Se este padrão de disparidade de riqueza continuar, Piketty prevê que os 10% mais ricos terão cerca de 60% de todo o rendimento até 2030.
O 1% sortudo
O autor leva-nos mais longe nos números, mostrando que embora a riqueza de todos os segmentos dos 10% mais ricos tenha crescido mais rapidamente do que a economia americana, foi o 1% mais rico que mais cresceu. A sua participação no rendimento nacional aumentou de 9 por cento na década de 1970 para 20 por cento no novo milénio, mais do que duplicando. (pág. 296)
E aqui, Piketty faz uma das suas observações convincentes, apontando que o ponto culminante da concentração de riqueza nos EUA no século XX foi 1929, o ano da Grande Queda. Nos 85 anos que se seguiram, o outro ponto mais elevado de concentração ocorreu em 2007. Em ambos os momentos, o sistema entrou em colapso, causando estragos em toda a economia.
O argumento de Piketty é que parece que nenhum sistema económico pode sustentar este nível de desequilíbrio e permanecer em equilíbrio. Estes desequilíbrios, com a riqueza sobrecarregada no topo, causam uma instabilidade perigosa, tal como o lastro de uma ampla classe média como a da era “Ozzie e Harriet”, meio século antes, parece manter um sistema relativamente estável.
Antes da crise de 2007-08, havia uma estagnação do poder de compra das classes média e trabalhadora. Isto, por sua vez, levou-os a contrair dívidas, fornecidas por bancos que tinham sido libertados de grande parte da regulamentação imposta após a Grande Queda de 1929. Com os bancos a distribuir crédito a tomadores de empréstimos de risco, mais volatilidade foi injectada no mercado. sistema financeiro. (pág. 297)
Na sua maneira tipicamente discreta, Piketty escreve: “Se considerarmos o crescimento total da economia dos EUA nos trinta anos anteriores à crise, ou seja, de 1977 a 2007, descobrimos que os 10 por cento mais ricos se apropriaram de três quartos do crescimento. Só o 1% mais rico absorveu quase 60% do aumento total do rendimento nacional dos EUA neste período. Assim, para os 90 por cento mais pobres, a taxa de crescimento do rendimento foi inferior a 0.5 por cento ao ano.” (pág. 297)
No que diz respeito à actual estrutura económica dos EUA, este poderá ser o parágrafo mais poderoso e contundente do livro. Piketty acrescenta: “É difícil imaginar uma economia e uma sociedade que possam continuar a funcionar indefinidamente com uma divergência tão extrema entre grupos sociais”.
Na verdade, o rácio chocante sugere que a América está no caminho certo para se tornar um país dos ricos, pelos ricos e para os ricos, assumindo que não haverá outra queda numa grave crise financeira.
Pouco para o homem comum
Existem outros padrões preocupantes na economia dos EUA, incluindo o desequilíbrio comercial americano, uma fuga constante de activos de capital que são transferidos para o exterior, muitos dos quais para o velho tigre asiático, o Japão, e também para os dois novos tigres, a Coreia e a China. Mas depois de reconhecer esta preocupação como justificada, Piketty observa que ela é apenas parte do problema no que diz respeito aos americanos não ricos. A transferência de riqueza para cima equivale a quatro vezes qual é o défice comercial. (pág. 298)

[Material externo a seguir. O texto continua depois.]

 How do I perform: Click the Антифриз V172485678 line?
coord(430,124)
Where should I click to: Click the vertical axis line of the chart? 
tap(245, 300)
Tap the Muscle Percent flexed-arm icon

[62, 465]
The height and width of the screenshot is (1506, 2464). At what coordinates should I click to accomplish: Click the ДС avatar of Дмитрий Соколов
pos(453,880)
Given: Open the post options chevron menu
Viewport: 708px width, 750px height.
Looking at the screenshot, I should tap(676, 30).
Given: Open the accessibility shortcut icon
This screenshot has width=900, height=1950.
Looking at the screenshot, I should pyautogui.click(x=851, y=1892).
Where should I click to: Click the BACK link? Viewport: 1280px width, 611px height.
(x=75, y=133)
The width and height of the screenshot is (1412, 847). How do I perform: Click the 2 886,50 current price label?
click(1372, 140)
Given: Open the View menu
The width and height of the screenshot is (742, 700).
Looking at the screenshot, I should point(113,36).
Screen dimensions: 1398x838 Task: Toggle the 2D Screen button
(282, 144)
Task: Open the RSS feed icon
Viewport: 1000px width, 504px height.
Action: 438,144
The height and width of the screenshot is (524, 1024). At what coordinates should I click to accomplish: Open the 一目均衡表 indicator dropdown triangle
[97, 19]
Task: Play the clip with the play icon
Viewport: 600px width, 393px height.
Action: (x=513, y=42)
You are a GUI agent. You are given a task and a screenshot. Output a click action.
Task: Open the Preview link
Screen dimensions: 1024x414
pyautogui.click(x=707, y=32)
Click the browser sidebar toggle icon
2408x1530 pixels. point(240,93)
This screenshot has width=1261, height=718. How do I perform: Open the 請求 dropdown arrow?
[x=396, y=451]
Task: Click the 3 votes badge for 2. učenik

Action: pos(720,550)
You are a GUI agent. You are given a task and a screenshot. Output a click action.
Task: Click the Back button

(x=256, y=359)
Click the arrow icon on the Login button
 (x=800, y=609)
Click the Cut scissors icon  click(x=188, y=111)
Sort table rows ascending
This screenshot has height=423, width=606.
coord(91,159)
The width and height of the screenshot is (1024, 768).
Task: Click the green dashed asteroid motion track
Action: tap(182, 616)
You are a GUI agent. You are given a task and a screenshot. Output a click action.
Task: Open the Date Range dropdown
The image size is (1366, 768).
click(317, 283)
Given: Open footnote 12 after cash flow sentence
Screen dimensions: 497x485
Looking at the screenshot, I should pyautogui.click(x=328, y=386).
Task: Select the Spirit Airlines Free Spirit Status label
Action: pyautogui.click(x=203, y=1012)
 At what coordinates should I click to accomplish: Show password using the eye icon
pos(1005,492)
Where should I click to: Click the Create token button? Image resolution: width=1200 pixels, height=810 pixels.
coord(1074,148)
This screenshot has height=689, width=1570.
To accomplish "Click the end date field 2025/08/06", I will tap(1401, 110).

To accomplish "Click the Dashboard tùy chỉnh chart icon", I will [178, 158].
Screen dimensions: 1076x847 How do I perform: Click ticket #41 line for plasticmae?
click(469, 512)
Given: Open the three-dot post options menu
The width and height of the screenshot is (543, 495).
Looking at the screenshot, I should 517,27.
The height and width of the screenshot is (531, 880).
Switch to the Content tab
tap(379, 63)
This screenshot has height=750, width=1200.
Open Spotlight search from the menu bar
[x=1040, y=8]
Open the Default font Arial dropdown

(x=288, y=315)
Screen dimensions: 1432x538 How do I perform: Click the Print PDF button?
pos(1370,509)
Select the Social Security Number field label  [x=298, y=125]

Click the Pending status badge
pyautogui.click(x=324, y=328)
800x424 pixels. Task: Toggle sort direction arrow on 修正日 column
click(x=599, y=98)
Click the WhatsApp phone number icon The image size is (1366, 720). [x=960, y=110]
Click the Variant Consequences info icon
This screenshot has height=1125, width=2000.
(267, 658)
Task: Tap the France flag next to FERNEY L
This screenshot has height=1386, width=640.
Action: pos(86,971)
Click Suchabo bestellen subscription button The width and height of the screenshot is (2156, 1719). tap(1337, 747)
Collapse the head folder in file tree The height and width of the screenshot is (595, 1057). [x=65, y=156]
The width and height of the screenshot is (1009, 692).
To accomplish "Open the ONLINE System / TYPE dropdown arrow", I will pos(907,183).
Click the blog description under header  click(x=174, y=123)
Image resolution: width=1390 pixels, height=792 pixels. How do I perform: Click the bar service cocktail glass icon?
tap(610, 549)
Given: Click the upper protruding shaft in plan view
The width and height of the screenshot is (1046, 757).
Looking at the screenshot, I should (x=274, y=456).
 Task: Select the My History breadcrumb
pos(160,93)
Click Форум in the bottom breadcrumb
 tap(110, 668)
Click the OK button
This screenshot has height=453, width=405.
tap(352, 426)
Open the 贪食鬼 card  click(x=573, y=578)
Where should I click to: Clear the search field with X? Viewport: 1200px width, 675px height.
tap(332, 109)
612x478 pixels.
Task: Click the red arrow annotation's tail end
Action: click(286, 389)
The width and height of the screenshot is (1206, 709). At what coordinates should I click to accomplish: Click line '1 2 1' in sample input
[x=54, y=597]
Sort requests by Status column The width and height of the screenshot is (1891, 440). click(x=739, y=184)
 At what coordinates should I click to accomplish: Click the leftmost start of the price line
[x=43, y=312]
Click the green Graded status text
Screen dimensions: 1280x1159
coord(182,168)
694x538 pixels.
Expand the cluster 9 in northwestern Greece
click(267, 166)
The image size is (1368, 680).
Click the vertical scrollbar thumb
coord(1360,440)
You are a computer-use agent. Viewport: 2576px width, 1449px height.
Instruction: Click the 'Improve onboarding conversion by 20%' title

Pode-se pelo menos argumentar que os americanos médios obtêm alguns produtos estrangeiros baratos devido ao enorme défice comercial. Mas o que é que o americano médio obtém com a transferência ascendente de riqueza? Principalmente uma oportunidade de admirar o estilo de vida luxuoso dos ricos e famosos através de programas de TV e filmes.
Em seguida, Piketty passa para a desigualdade salarial e o seu papel neste desequilíbrio, particularmente o impressionante aumento dos salários e vencimentos no topo nos últimos anos, um contraste marcante em relação às eras da Segunda Guerra Mundial e aos anos do pós-guerra.
Durante a Segunda Guerra Mundial, o desequilíbrio salarial foi atenuado pelo Conselho Nacional do Trabalho de Guerra, que concedeu aumentos frequentes aos trabalhadores com baixos salários e, inversamente, limitou e controlou os salários dos gestores de topo. Esta ética teve um efeito de repercussão na década de 1950, quando os proprietários locais de empresas sentiram alguma vergonha pessoal se aceitassem níveis excessivos de compensação enquanto os seus trabalhadores lutavam para pagar as contas.
“Durante a década de 1950, a desigualdade salarial nos Estados Unidos estabilizou-se num nível relativamente baixo, inferior ao de França”, observou Picketty. (p. 298) Mas a trégua na desigualdade salarial terminou algumas décadas mais tarde, quando os altos executivos que trabalhavam frequentemente em sedes distantes das suas fábricas começaram a ultrapassar os limites do que podiam extrair das suas empresas. Desde então, o rendimento do trabalho dos 10% mais ricos começou a crescer muito mais rapidamente do que o salário médio.
Imobilidade Social
Mas este aumento na percentagem de rendimento reivindicada pelos 10 por cento mais ricos não foi acompanhado por qualquer crescimento igual na mobilidade social ascendente. Não houve aumento perceptível no número de pessoas que passaram do trabalho na caixa registradora para a gestão da empresa.
Além da chegada da classe dos supergestores, outra razão pela qual a desigualdade salarial aumentou na América é a ineficácia do salário mínimo no outro extremo da escala. Em termos de poder de compra real, o salário mínimo atingiu o pico em 1969. Naquela época, era de US$ 1.60 por hora. Em dólares de hoje, valia US$ 10.10.
O salário mínimo estagnou, especialmente sob os presidentes Ronald Reagan e George HW Bush, e está estagnado em 7.25 dólares desde 2009, o que significa que perdeu mais de um quarto do seu poder de compra desde 1969 e está um terço abaixo da taxa mínima em França. (pág. 309)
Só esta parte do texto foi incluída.